Figure 1a shows the SPM analysis comparing [11C](R)PK11195 BP increases in the 11 PDD subjects compared with 10 control subjects. SPM shows significant increases in microglial activity in frontal, temporal, parietal, and occipital cortical regions at a voxel threshold of P<0.005 and extent threshold of 50 voxels. Details of the cortical regions with increased uptake are shown in Table 2a. Figure 1b demonstrates significant increases in [11C](R)PK11195 BP for eight PD subjects compared with 10 control subjects in temporal, parietal, and occipital cortical regions at voxel threshold of P<0.005 and an extent threshold of 50 voxels. Table 2b details the significant clusters detected using SPM. The comparison between PDD and PD subjects with a threshold of P<0.05 and extent threshold of 50 voxel revealed a significant relative increase in BP in PDD in the left parietal lobe (MNI coordinates −30, −34, 54) with a cluster size of 5387 voxels (P<0.0001; Figure 2a). SPM analysis of single subjects demonstrated significant increase in microglial activation in 10 PDD subjects, while all PD subjects except one demonstrated significant increase in microglial activation. Figure 4 is an example of increases in microglial activation in a single PDD and a PD subject using ‘single-subject SPM analysis'.
Table 2. Areas of Elevated Microglial Activation in PDD and PD.

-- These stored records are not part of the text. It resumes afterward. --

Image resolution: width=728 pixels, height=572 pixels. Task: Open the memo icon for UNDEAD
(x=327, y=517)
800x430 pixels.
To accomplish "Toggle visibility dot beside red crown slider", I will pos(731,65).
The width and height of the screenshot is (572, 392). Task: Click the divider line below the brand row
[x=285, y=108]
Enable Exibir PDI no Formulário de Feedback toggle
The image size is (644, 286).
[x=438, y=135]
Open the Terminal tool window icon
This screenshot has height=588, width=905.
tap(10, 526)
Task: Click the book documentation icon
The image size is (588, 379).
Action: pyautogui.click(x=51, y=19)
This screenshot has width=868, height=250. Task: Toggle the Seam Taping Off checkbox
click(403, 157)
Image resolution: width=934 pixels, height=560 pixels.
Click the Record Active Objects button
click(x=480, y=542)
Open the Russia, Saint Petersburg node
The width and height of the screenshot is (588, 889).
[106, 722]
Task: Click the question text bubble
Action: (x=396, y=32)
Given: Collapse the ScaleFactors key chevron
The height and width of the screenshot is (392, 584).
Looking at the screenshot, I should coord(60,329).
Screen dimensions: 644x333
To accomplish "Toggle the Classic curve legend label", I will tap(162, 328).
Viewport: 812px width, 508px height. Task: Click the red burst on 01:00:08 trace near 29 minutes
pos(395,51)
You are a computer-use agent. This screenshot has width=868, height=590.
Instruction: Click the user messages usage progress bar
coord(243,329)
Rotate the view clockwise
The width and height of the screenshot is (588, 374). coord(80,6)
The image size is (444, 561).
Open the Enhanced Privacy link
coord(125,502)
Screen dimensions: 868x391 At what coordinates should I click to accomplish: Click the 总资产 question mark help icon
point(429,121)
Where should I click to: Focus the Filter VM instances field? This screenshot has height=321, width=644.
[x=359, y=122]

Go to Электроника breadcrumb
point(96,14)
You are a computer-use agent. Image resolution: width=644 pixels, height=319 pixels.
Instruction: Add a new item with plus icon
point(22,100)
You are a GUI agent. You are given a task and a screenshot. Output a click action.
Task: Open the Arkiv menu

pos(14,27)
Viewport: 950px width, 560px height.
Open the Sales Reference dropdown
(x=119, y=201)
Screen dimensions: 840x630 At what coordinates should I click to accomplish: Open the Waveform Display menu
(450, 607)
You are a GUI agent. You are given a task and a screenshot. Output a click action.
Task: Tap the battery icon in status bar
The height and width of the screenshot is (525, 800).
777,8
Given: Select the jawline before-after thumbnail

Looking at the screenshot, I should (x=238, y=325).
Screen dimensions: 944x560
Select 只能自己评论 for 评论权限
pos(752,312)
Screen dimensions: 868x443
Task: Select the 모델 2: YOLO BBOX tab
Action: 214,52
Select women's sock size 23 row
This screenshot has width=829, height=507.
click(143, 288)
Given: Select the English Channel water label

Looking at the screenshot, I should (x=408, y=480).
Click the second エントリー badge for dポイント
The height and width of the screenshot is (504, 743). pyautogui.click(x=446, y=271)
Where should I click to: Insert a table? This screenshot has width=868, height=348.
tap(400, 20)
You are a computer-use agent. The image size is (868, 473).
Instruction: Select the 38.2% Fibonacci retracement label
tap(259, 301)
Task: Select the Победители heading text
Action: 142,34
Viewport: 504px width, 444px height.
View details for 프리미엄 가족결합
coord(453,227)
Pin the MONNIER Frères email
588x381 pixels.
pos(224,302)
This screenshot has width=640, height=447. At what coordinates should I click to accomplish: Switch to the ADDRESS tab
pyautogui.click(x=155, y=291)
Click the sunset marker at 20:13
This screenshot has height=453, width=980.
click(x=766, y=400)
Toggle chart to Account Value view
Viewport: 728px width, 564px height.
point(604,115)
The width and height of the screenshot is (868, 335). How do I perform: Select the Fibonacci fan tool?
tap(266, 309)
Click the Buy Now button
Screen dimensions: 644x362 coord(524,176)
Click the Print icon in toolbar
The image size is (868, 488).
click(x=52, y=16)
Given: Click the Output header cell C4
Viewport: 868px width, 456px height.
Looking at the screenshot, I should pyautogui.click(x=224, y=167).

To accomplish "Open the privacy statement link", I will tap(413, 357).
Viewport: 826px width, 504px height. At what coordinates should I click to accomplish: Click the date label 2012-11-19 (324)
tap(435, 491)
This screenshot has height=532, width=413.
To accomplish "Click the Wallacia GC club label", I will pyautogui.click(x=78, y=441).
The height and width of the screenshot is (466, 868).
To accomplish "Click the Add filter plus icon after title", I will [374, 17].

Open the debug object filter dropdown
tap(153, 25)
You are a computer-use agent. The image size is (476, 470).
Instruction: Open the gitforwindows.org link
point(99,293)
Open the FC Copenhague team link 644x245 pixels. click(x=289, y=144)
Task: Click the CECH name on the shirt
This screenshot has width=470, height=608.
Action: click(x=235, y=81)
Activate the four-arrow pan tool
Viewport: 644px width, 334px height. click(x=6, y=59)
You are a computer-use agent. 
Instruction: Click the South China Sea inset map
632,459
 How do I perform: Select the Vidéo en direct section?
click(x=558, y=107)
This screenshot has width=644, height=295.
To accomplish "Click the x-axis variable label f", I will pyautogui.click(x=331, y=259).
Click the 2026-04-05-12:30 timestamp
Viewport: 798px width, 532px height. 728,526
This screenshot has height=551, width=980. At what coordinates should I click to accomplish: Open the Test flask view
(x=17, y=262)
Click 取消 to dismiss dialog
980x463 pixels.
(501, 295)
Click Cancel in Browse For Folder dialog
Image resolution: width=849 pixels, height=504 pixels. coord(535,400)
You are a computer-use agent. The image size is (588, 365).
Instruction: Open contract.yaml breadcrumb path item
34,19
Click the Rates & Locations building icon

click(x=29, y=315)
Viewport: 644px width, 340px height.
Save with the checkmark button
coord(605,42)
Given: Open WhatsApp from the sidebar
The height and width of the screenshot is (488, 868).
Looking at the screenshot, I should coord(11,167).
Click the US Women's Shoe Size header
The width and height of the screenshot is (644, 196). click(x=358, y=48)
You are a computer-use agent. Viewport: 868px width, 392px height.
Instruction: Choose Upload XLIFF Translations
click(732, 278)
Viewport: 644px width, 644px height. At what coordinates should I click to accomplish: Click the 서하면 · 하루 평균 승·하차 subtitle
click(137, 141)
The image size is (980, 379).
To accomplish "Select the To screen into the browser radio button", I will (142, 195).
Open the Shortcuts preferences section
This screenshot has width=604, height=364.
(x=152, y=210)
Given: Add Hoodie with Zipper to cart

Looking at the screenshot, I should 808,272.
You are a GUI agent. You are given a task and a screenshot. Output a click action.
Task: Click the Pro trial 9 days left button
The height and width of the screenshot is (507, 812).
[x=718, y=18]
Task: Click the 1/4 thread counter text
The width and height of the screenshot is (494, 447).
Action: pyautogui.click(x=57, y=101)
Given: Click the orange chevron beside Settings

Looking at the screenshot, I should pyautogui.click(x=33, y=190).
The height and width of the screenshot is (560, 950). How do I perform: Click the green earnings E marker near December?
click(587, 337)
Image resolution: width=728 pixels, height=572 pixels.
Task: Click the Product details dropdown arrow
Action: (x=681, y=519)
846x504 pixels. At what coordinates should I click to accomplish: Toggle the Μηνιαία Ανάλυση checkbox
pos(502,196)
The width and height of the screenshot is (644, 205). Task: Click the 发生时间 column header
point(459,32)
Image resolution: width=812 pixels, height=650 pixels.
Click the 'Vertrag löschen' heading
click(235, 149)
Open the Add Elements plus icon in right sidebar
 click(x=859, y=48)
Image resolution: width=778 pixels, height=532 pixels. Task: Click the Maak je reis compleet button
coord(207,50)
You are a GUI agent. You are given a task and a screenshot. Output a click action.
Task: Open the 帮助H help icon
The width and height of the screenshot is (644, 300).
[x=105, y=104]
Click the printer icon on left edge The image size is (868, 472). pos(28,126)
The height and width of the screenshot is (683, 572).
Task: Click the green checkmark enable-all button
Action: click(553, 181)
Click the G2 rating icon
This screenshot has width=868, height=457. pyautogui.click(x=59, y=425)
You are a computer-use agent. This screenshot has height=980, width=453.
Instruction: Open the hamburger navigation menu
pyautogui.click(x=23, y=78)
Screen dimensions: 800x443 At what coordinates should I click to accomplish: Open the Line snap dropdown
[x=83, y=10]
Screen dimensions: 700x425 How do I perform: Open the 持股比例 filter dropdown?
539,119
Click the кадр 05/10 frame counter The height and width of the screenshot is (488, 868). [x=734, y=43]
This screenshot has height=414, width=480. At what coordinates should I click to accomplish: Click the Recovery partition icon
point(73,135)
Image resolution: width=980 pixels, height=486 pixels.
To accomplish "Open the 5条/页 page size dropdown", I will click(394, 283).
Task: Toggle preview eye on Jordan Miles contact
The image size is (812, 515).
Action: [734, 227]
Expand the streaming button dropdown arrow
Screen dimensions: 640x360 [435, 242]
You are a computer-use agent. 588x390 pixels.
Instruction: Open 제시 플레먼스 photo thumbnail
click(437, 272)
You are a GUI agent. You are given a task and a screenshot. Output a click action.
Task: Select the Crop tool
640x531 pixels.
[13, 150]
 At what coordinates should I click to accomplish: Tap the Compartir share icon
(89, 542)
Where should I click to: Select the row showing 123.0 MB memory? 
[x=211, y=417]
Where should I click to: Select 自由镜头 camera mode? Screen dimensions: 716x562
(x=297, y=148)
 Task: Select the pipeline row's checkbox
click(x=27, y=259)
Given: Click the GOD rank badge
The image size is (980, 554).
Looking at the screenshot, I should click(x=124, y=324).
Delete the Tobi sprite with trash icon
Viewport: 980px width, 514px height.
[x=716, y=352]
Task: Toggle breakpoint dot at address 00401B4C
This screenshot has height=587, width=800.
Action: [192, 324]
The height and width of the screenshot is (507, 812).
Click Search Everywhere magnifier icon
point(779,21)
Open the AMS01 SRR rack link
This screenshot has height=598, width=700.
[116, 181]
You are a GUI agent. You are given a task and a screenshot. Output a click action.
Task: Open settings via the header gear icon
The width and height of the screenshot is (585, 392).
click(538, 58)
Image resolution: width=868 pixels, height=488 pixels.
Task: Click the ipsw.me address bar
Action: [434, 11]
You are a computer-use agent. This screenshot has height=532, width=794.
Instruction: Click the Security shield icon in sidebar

Region | Coordinates | Z-score | Corrected P-value | Cluster size | ||
---|---|---|---|---|---|---|
|
x |
y |
z |
|
|
|
(a) Significant areas of elevated [11C](R)PK11195 BP in PDD subjects compared with controls as localized by SPM (P<0.005 extent threshold 50 voxels). (Corrected threshold of P<0.005 at cluster level and extent threshold of 50 voxels). | ||||||
Left posterior temporal gyrus | −68 | −38 | −10 | 4.23 | <0.0001 | 777 |
Left precentral gyrus | −30 | −28 | 56 | 4.18 | <0.0001 | 6020 |
Right lateral gyrus (occipital lobe) | 40 | −90 | −14 | 4.10 | <0.0001 | 725 |
Left lateral occipito temporal gyrus | −30 | −6 | −44 | 3.99 | <0.0001 | 2402 |
Left parahippocampal gyrus | −30 | −2 | −30 | 3.97 | <0.0001 | 2402 |
Left lateral gyrus (occipital lobe) | −26 | −98 | −10 | 3.94 | <0.0001 | 711 |
Brainstem | 12 | −26 | −14 | 3.71 | <0.0001 | 1315 |
Left middle and inferior temporal gyrus | −60 | −34 | −26 | 3.61 | <0.0001 | 777 |
Right orbitofrontal gyrus | 22 | 54 | −14 | 3.56 | <0.0001 | 749 |
Right precentral gyrus | 50 | 2 | 24 | 3.47 | 0.001 | 640 |
Right middle frontal gyrus | 20 | 42 | −2 | 3.37 | <0.0001 | 749 |
(b) Significant areas of elevated [11C](R)PK11195 BP in PD subjects compared with controls as localized by SPM (P<0.005 extent threshold 50 voxels). | ||||||
Left middle and inferior temporal gyrus | −64 | −18 | −10 | 4.64 | <0.0001 | 1483 |
Left inferior frontal gyrus | −52 | 32 | −8 | 4.36 | 0.024 | 318 |
Left superior temporal gyrus | −66 | −26 | −2 | 4.19 | <0.0001 | 1483 |
Left orbitofrontal gyrus | −34 | 58 | −14 | 3.50 | <0.0001 | 318 |
Left cuneate gyrus | 0 | −92 | 20 | 3.46 | 0.024 | 789 |
[11C]PIB-PET
The details of [11C]PIB uptake ratios in PDD subjects and PD subjects in comparison to the control subjects are given in Table 1b. All subjects had an [11C]PIB uptake RATIO of <1.4 in cortical regions except for one PD subject where the [11C]PIB uptake was increased in posterior cingulate and one PDD subject who showed an uptake ratio of 1.5 in the occipital cortical region. Interestingly, this PDD patient showed a reduction in glucose metabolism (rCMRGlc=0.16, where mean−2SD was 0.186) in the anterior temporal lobe. SPM did not detect any significant increase in the [11C]PIB uptake between PD and controls nor PDD and controls as a group. Single-subject SPM analysis demonstrated that eight PDD subjects and two PD subjects showed significant increase in amyloid. When amyloid load was present, it was predominantly in the cortical regions, including anterior and posterior cingulate cortices. However, subjects who did not have any amyloid load did have increased microglial activation and reduced glucose metabolism in the temporo-parietal cortical regions.
[18F]FDG PET
The regional cortical rCMRGlc for 11 PDD and six PD subjects are given in Table 1c. PDD subjects showed significant reductions in glucose metabolism compared with the control subjects in the posterior cingulate, temporal, parietal, and occipital cortical regions. Interestingly, parieto-occipital hypometabolism was significantly decreased compared with the temporal region. Individually 9 out of the 11 PDD patients showed a significant reduction in glucose metabolism in the parieto-occipital or posterior cingulate. Neuropsychometric scores did not correlate with the cerebral glucose metabolism.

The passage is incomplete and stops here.